Extracted records:
Start of Block
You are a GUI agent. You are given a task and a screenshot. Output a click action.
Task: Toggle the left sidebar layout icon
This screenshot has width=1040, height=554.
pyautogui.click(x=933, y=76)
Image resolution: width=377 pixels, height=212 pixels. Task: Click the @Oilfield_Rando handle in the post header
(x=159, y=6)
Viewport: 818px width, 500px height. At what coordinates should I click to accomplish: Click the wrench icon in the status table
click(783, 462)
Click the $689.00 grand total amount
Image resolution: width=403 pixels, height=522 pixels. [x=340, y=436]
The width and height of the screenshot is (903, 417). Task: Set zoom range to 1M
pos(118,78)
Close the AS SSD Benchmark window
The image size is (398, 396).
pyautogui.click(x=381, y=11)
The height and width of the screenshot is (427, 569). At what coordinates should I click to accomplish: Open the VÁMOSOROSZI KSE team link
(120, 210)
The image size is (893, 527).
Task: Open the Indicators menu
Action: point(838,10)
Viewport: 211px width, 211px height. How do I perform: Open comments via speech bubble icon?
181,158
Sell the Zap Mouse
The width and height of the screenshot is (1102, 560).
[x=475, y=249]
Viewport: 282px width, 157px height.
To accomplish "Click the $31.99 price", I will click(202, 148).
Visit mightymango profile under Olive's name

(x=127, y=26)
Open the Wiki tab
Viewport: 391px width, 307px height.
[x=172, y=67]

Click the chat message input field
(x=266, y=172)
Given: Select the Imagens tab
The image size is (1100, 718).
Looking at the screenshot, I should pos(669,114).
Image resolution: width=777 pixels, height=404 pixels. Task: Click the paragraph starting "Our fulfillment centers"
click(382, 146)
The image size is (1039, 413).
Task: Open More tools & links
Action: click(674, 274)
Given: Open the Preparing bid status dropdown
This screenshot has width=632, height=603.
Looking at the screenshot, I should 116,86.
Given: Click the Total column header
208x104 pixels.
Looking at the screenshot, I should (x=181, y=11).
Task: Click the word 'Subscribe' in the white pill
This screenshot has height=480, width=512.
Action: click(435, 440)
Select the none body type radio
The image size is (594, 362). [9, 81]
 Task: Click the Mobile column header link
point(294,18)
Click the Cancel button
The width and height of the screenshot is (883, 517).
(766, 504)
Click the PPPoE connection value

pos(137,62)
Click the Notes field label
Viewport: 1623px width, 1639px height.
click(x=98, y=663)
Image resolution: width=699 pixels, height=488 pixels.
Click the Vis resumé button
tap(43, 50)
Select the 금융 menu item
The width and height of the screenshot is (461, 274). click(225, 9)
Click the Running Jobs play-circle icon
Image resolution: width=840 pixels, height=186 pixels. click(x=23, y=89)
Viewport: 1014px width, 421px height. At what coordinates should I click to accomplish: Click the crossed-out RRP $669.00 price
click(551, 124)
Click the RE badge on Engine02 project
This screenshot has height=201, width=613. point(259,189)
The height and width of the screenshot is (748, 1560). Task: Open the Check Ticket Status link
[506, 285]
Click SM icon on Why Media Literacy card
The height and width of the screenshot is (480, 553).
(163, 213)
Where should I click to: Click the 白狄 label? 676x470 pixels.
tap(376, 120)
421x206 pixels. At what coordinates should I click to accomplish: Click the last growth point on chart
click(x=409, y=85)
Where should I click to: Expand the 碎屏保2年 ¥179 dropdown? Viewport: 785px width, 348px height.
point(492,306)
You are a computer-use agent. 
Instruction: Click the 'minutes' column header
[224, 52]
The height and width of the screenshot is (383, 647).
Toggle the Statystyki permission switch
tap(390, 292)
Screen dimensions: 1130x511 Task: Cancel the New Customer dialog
End of Block
What the task asks:
Filter the listing above by the word "agent"; copy each line that passes.

Written solution:
You are a GUI agent. You are given a task and a screenshot. Output a click action.
You are a computer-use agent. 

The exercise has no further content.